The Rules of Civil Procedure, which govern the discovery process in this case, dictate certain limitations on the scope of discovery any litigant may pursue to support a claim or defense. For example, the Court may only, for good cause, order discovery relevant to the subject matter involved in the action, and must consider if the burden or expense of discovery outweighs its potential benefit in light of the specific circumstances of the case. See Fed. R. Civ. P. 26(b) ("For good cause, the court may order discovery of any matter relevant to the subject matter involved in the action."); Fed. R. Civ. P. 26(c),(c)(iii) ("[T]he court must limit the frequency or extent of discovery otherwise allowed by these rules . . . if it determines that . . . the burden or expense of the proposed discovery outweighs its likely benefit, considering the needs of the case, the amount in controversy, the parties' resources, the importance of the issues at stake in the action, and the importance of the discovery in resolving the issues."); Wyeth v. Orgenus Pharma Inc., Civil Action No. 09-3235, 2010 WL 4117157, at *4 (D.N.J. Oct. 19, 2010) (recognizing that "courts will refuse to compel discovery if the information being sought is . . . irrelevant to the claim . . . ." (citing Fed. R. Civ. P. 26(b)(1))).
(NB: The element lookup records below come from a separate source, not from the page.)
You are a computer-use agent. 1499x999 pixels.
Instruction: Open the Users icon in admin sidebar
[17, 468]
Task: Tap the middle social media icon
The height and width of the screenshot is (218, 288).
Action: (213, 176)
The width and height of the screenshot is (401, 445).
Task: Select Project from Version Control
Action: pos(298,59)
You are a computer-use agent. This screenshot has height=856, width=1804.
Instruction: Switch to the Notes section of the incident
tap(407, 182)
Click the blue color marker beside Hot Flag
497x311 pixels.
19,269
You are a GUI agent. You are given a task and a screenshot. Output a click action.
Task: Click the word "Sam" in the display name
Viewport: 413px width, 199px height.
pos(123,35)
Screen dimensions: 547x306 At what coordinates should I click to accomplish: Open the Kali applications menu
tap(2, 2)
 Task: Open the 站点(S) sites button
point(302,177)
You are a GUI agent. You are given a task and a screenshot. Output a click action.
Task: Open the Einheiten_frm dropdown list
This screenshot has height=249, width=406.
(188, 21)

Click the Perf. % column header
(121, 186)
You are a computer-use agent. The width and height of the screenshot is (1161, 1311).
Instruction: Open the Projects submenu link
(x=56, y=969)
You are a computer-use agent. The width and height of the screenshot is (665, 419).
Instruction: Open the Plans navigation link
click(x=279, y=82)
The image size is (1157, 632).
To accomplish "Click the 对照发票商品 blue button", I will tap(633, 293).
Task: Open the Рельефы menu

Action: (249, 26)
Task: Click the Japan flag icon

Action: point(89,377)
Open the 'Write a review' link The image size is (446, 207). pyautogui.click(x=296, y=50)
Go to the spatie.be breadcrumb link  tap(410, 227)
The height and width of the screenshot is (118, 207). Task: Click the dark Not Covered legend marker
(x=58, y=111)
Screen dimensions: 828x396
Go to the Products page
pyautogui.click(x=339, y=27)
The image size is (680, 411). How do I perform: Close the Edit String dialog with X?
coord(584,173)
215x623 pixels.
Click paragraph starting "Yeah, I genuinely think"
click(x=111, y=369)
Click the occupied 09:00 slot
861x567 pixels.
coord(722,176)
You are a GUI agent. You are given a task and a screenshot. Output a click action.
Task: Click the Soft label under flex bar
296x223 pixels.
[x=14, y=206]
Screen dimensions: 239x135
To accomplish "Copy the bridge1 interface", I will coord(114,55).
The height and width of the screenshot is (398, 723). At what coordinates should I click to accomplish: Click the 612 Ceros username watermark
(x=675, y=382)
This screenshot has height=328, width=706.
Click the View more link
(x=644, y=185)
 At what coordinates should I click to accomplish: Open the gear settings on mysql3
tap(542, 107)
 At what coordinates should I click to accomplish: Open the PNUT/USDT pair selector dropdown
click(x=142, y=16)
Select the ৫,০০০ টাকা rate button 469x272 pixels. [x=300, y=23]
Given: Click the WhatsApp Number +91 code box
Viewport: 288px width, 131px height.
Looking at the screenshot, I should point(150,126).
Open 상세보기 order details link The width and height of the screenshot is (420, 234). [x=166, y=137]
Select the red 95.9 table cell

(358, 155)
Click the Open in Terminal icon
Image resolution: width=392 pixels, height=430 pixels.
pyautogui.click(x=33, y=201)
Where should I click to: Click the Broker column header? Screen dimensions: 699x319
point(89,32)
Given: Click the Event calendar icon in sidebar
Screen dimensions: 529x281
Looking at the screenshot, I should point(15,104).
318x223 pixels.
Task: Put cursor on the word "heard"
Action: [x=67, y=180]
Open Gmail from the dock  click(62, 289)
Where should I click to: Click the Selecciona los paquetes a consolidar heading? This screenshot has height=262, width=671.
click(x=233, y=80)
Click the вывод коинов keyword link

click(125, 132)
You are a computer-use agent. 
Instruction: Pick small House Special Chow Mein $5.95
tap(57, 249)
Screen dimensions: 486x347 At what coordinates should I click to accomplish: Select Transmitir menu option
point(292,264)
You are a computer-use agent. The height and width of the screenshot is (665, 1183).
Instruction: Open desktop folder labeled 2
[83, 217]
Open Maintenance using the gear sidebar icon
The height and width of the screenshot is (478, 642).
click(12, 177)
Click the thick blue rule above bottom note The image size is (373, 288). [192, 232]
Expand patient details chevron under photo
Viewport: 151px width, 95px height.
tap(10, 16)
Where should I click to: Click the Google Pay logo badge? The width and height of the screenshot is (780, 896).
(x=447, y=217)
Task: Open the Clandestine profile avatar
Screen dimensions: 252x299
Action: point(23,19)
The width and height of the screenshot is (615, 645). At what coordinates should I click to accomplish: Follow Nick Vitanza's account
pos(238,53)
As the Court previously explained in the Memorandum accompanying its Order denying Mr. Byrne's motion to compel, an "EMTALA screening claim is contingent on whether appropriate screening procedures were provided; it is not contingent on the outcome of screening, such as the resulting diagnosis (whether correct or incorrect) or subsequent treatment provided (whether adequate or inadequate)." Nov. 30, 2010 Mem. at 3 (Docket No. 82) (citations omitted). Thus, "given the nature of [Mr. Byrne's] pending claim, the discovery relevant to that claim concerns the records of patients who presented at the Hospital's emergency room with symptoms of chest pain and the screening procedures the Hospital undertook to diagnose the chest pain." Id. (citations omitted). Indeed, because the Hospital complied with the Court's September 30, 2010 Order, Mr. Byrne received 136 patient records from the Hospital that are arguably relevant to his screening claim. Id. at 4. Those records are presumably relevant, because they are records for patients who presented to the same emergency room, where Mr. Byrne was seen, with chest pains (of which Mr. Byrne complained when he arrived) and reflect the screening procedures the Hospital undertook to diagnose those patients' chest pains (to compare with the procedures used-or not used-with Mr. Byrne). By contrast, Mr. Byrne's discovery request focuses on patients who were ultimately diagnosed with heart attacks. His requested discovery is based upon diagnosis, and although diagnosis is the end-result of the Hospital's screening procedures, it is not relevant in determining the propriety of screening procedures provided under an EMTALA screening claim as articulated (or as arguably articulated by Mr. Byrne).

CONCLUSION

Accordingly, for the reasons set forth above, the Court denies Mr. Byrne's motion to reconsider the Court's prior denial of Mr. Byrne's motion to compel discovery and/or for leave to amend his complaint. An Order consistent with this Memorandum follows.